As environmental, social and governance (ESG) factors become more ingrained in the investment landscape, managers with deep in-house resources like JP Morgan stand to make a big difference to companies, shareholders and the world in which we live.
‘As we go through our journey as sustainable investors, we’re going to see more emphasis on our internal research and less reliance on third-party ratings,’ said Andrew Robbens, an investment specialist in its International Equity Group.
‘Currently, third-party data providers can tend to be backward-looking but our emphasis is very much on looking forward. Our focus is on wanting to make the world a better place by rewarding those that are already ESG leaders, helping other companies raise their ESG game or taking steps to improve their own ESG profiles.’
Engagement is a vital part of that because it helps companies to ‘find the right way to become attractive to investors like us’, according to Robbens.
‘We want to work with companies to set targets that are ambitious yet realistic. People are investing for meaningful returns – we see ESG as fundamental to delivering a positive outcome to investors.’
The potential to elicit positive change is the reason why JP Morgan does not just rely on negative screening but focuses on engagement. A prime example is its work with companies in the oil and gas sector as they transition to a lower carbon world.
‘If you totally disregard an entire sector – oil and gas companies still account for a significant proportion of the FTSE All-Share – what change can you make? We want to influence behaviour.’
Investing in a responsible way has held even greater significance following the onset of the Covid-19 pandemic for all stakeholders – investors, communities, employees, companies and the economy.
‘Investors have considered ESG factors for decades, us included,’ said Robbens. ‘A company that has good governance has greater chances of success than one that’s mis-managed.
‘But investors now expect more explicit understanding of ESG factors. As the pandemic has shown, companies with high ESG scores tend to outperform.’
Companies that already embraced flexible working were quicker to adapt to national lockdowns and social distancing, while those with good governance were well positioned to absorb some of the shocks emanating from the pandemic.
Meanwhile, the ‘buy local’ movement has benefitted companies focused on local sourcing within the supply chain, while being environmentally friendly and supporting local employment.

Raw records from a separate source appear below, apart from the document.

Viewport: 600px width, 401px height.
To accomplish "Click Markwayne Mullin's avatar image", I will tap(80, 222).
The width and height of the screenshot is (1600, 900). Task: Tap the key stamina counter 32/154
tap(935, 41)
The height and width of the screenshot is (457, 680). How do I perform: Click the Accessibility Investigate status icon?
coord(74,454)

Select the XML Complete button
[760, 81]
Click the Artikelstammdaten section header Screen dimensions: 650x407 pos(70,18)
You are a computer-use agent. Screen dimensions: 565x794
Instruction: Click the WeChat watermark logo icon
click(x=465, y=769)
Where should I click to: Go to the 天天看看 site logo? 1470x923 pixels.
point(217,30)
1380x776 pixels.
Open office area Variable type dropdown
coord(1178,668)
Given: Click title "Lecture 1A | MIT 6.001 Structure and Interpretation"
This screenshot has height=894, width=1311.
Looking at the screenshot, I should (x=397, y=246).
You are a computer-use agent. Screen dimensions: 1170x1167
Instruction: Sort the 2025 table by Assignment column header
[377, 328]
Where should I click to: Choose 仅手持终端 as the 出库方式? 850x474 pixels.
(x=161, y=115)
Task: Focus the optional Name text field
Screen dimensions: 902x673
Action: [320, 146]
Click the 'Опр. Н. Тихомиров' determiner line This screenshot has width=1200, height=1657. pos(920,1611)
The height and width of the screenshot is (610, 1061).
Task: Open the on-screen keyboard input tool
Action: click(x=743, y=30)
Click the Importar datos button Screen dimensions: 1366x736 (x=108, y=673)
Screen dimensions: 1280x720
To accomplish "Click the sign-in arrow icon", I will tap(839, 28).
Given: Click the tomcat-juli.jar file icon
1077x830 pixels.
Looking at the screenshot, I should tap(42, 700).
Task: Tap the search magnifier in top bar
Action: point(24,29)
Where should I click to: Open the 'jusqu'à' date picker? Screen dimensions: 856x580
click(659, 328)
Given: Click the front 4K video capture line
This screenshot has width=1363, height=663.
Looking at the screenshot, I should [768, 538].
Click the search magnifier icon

JP Morgan’s big push into ESG came five years ago when it established its Global Sustainable Investing Team and committed to incorporating ESG factors across its strategies. Its International Equity Group today boasts more than 100 investors and 80 fundamental analysts around the world and all strategies managed by this group are now fully ESG integrated.
‘Our biggest advantage is the breadth of resource we’ve got supporting the sustainable agenda,’ said Robbens. ‘We have the depth of resource internally to dig deep into the ESG characteristics of a company.’
Proprietary ESG research has been recorded on its investment platform, Spectrum, since its inception in 2017. The framework applies a consistent 40 point ESG Checklist, which asks the same detailed questions of every company under coverage to establish a baseline of their ESG credentials. The team challenges and complements this fundamental research by applying a proprietary weighting methodology to third party ESG data. This results in a score out of 100, the factors being weighted differently depending on the company and the area in which it operates.
‘Everything is recorded from research notes, details of engagement, opinions of analysts, portfolio managers and our investment stewardship team, and it’s available for everyone across the desk to see,’ said Robbens. ‘It gives us a real understanding of the sustainable risks and opportunities for each company and their materiality.’
Just as JP Morgan expects companies to make improvements, so too is the asset manager. ‘This is a journey,’ added Robbens. ‘We are continually improving how we look at sustainability risks. We never stand still.’